• **Work to do**
A - Read the umbrella registration passage below and decide whether each statement agrees with it: (i) the SEC wrote to the American Bar Association in 2012; (ii) a Relying Adviser would no longer have to register in its own right; (iii) the Filing Adviser may have its principal office and place of business outside the US. For each, answer yes or no and quote the words of the passage that settle it.
B - Reproduce word for word the part of the umbrella registration passage below starting at "Three key definitions" and ending at "in the Release.".

• **Provided text**
- - - - - - -

For various tax and regulatory reasons, investment advisers to private funds routinely establish multiple entities which effectively comprise and operate as a single advisory business.[2] Dodd-Frank often requires these affiliated entities to register in their own right as investment advisers. Since the current Form ADV is designed for a single adviser, this has led to multiple ADV filings and registrations, which in the US Securities Exchange Commission’s (“SEC”) view has or can lead to distortions and confusion.

In 2012, the SEC wrote to the American Bar Association (“2012 ABA Letter”) and provided guidance with regard to the affiliated adviser issue. The Release continues the core principles of the 2012 ABA Letter and expands upon it. That said, the SEC will continue to treat two or more affiliated advisers that are separate legal entities but are operationally integrated as a single adviser, but it plans to revise Form ADV to accommodate these organizational structures and add a new Schedule R for affiliate advisors. The proposal is geared towards US investment advisers; however, treatment of non-US investment advisers is also addressed in this article.

Key Definitions

Three key definitions in understanding the Umbrella Registration rules set out in the Release:[3]

  1. “Umbrella Registration”: a single registration by a Filing Adviser and one or more Relying Advisers who collectively conduct a single advisory business and meet the conditions set forth in the Release.
  2. “Filing Adviser”: an investment adviser eligible to register with the SEC that files a single umbrella registration on behalf of itself and each of its Relying Advisers.
  3. “Relying Adviser”: an investment adviser eligible to register with the SEC that relies on a Filing Adviser to file a single Umbrella Registration on its behalf. The Relying Adviser would continue to be required to register in its own right.

SEC’S 2015 Proposal – US Based Advisers

Under the Release, an Umbrella Registration will be available to a Filing Adviser and one or more Relying Advisers that operate as a single private fund advisory business and each Relying Adviser is controlled by or under common control of the Filing Adviser. Additionally, the following proposed conditions must also be met to file as Umbrella Registration:

  1. The Filing Adviser and each Relying Adviser advise only private funds or both funds and separately managed accounts for clients that are “Qualified Clients” (as defined in Rule 205-3). In addition, such Qualified Clients are eligible to invest in the private funds advised by the Filing Adviser or a Relying Adviser and whose separate accounts pursue investment objectives and strategies that are substantially similar or otherwise related to those of the private funds.[4]
  2. The Filing Adviser has its principal office and place of business in the US and all of the substantive provisions of the Advisers Act apply to the Filing Adviser and each Relying Adviser, regardless of whether or not such advice is to a US Person. Non-US advisers will continue to look to the SEC’s Unibanco ruling and its progeny as to affiliate registrations.[5]
  3. Each Relying Adviser and its employees are subject to the Filing Adviser’s supervision and control, as such that they are “associated” with the Filing Advisers
  4. Both Filing Adviser and the Relying Adviser are subject to examination by the SEC
  5. Filing and Relying Advisers share the same Code of Ethics and written policies and procedures as required by the Advisers Act.

- - - - - - -

• **Entries supplied**
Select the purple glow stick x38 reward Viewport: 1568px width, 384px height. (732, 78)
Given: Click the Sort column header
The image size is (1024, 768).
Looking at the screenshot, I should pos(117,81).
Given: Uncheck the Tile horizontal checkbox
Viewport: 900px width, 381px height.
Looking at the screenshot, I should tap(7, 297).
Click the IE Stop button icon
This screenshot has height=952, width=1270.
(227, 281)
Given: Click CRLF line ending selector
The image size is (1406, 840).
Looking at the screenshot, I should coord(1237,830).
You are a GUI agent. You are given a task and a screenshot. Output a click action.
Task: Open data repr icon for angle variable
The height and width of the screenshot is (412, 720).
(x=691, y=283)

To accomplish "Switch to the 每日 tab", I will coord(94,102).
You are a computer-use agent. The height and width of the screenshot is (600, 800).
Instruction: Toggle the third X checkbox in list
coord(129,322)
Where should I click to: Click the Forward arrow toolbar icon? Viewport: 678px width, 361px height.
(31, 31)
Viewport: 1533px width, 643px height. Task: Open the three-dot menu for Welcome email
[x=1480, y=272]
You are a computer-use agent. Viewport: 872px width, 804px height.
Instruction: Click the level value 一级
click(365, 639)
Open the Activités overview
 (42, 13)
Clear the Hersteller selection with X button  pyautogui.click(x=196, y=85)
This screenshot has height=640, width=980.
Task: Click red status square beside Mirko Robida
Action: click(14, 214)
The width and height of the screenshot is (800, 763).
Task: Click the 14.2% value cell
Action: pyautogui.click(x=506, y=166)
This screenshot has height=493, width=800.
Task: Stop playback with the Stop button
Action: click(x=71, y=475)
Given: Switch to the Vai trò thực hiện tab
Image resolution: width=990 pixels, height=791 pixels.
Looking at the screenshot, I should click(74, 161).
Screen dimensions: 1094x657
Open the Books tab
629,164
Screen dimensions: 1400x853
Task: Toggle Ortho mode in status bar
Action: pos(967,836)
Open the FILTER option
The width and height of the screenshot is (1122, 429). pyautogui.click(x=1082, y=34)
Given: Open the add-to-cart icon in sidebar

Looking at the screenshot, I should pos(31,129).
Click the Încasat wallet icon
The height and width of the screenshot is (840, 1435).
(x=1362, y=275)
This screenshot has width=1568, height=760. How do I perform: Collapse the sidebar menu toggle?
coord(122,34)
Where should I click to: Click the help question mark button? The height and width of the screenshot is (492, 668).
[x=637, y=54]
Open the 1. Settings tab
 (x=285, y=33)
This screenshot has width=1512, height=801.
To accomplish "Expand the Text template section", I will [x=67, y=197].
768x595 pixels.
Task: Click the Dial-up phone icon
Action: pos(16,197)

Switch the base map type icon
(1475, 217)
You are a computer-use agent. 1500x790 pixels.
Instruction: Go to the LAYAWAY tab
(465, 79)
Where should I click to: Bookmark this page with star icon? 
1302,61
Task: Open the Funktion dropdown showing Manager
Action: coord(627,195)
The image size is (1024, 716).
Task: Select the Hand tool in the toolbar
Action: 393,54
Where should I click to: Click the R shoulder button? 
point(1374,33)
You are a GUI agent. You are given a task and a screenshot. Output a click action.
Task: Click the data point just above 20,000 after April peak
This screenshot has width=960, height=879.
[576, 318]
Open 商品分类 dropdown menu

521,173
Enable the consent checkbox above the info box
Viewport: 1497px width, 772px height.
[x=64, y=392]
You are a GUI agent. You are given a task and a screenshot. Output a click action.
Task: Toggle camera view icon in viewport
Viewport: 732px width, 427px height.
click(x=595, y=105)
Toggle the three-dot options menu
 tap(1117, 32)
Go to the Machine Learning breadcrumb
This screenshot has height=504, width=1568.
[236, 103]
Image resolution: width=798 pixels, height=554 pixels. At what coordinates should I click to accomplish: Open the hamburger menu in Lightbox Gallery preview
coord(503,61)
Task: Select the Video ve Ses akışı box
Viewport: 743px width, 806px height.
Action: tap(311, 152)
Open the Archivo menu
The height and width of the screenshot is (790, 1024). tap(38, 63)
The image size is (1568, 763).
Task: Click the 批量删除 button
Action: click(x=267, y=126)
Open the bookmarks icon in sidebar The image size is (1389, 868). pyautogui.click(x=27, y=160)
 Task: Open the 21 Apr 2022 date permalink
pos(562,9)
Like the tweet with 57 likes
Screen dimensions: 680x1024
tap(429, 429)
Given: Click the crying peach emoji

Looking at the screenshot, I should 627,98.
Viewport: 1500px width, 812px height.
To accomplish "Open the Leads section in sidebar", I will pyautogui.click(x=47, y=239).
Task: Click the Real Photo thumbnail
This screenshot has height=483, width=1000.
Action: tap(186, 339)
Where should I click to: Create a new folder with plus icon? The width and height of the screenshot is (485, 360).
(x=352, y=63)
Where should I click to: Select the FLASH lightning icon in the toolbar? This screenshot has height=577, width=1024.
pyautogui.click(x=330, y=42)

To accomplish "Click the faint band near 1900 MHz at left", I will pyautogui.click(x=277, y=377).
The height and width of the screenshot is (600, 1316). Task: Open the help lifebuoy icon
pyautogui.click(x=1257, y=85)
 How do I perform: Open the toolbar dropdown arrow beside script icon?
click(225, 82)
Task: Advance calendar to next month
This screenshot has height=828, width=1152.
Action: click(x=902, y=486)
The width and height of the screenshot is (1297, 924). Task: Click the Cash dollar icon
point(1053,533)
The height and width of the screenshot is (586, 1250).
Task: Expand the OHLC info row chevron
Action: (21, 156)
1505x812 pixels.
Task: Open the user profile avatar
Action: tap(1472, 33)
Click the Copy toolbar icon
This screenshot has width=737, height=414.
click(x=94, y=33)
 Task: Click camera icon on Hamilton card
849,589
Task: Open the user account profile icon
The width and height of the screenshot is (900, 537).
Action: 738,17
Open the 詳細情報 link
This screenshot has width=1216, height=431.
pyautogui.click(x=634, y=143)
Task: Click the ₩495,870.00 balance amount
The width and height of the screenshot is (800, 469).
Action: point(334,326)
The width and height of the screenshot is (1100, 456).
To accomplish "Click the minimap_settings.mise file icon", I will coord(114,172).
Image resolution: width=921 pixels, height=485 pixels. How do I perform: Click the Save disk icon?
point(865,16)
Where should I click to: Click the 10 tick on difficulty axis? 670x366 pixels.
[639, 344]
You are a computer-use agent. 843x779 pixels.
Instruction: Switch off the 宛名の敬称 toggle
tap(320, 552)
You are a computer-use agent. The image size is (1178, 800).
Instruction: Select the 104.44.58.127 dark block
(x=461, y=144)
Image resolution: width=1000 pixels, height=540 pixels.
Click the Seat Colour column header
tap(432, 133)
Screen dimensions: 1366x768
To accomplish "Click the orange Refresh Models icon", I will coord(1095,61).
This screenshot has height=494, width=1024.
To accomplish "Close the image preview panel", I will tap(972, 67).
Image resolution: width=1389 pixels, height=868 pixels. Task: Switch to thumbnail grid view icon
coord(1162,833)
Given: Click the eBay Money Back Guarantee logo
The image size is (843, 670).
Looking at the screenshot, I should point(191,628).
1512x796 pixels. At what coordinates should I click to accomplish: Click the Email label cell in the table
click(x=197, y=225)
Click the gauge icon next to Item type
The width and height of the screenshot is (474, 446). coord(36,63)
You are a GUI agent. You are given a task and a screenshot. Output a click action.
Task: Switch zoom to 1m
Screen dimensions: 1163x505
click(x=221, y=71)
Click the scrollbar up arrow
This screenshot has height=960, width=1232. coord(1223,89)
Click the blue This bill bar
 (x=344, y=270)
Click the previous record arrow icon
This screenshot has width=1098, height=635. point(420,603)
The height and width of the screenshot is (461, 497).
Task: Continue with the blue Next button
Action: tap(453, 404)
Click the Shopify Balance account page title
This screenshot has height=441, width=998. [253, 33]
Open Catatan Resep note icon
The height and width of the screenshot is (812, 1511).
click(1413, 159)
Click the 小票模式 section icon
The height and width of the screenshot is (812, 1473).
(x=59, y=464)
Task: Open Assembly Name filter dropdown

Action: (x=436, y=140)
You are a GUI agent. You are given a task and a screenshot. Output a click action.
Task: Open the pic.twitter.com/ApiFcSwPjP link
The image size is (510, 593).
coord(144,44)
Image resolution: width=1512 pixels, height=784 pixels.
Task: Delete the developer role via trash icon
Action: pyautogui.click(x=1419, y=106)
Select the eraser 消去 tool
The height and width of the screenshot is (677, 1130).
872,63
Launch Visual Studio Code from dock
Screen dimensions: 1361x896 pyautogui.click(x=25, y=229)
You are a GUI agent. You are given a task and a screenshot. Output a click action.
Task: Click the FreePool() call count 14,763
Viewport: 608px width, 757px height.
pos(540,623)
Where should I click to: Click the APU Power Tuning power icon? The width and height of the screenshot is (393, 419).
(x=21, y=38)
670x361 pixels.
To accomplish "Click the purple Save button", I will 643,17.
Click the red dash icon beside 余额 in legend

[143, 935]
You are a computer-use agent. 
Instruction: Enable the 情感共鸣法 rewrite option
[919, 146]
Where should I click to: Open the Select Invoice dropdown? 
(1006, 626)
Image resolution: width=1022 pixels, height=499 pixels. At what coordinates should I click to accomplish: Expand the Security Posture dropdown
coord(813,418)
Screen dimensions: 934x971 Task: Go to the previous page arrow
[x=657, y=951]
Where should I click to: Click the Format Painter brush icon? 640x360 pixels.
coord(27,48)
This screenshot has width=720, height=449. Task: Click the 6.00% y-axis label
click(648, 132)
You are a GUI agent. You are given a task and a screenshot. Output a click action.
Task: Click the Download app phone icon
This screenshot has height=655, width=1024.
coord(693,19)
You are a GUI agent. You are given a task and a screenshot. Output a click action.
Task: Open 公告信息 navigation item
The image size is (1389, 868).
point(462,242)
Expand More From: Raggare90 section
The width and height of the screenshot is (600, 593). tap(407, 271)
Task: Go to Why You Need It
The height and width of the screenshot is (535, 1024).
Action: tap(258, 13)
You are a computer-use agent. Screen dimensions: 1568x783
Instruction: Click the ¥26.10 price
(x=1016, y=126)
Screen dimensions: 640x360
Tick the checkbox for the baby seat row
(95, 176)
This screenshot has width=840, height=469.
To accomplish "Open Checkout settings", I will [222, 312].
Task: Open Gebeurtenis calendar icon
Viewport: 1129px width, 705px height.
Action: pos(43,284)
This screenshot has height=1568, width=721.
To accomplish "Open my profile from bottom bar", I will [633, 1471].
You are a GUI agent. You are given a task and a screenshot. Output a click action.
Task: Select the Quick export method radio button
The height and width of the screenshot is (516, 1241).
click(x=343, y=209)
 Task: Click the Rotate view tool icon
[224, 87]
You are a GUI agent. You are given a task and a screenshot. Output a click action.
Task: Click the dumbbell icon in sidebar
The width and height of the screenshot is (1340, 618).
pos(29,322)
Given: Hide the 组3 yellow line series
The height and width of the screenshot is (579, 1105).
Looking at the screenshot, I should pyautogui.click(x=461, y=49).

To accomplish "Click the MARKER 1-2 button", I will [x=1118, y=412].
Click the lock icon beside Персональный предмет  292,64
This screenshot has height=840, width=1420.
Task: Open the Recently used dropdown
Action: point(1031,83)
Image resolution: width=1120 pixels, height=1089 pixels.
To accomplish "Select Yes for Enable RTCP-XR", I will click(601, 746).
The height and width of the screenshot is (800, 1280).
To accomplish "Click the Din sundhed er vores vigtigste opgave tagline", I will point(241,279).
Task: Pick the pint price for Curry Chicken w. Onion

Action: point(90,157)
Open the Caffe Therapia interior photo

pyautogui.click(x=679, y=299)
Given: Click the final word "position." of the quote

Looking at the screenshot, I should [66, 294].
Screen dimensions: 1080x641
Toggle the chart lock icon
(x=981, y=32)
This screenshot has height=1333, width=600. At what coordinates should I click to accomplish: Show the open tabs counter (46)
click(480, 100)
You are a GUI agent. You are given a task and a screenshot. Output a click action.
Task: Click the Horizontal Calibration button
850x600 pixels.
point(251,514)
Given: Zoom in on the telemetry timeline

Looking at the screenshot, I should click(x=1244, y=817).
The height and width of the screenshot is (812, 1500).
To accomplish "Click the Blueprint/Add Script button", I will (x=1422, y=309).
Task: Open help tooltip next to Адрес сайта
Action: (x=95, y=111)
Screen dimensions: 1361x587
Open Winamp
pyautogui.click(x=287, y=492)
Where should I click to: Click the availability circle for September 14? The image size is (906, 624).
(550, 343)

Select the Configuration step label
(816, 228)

- - - - - - -

• **Solutions to the problems**
A -
(i) Yes: "In 2012, the SEC wrote to the American Bar Association"
(ii) No: "The Relying Adviser would continue to be required to register in its own right."
(iii) No: "The Filing Adviser has its principal office and place of business in the US"

B -
Three key definitions in understanding the Umbrella Registration rules set out in the Release:[3]

  1. “Umbrella Registration”: a single registration by a Filing Adviser and one or more Relying Advisers who collectively conduct a single advisory business and meet the conditions set forth in the Release.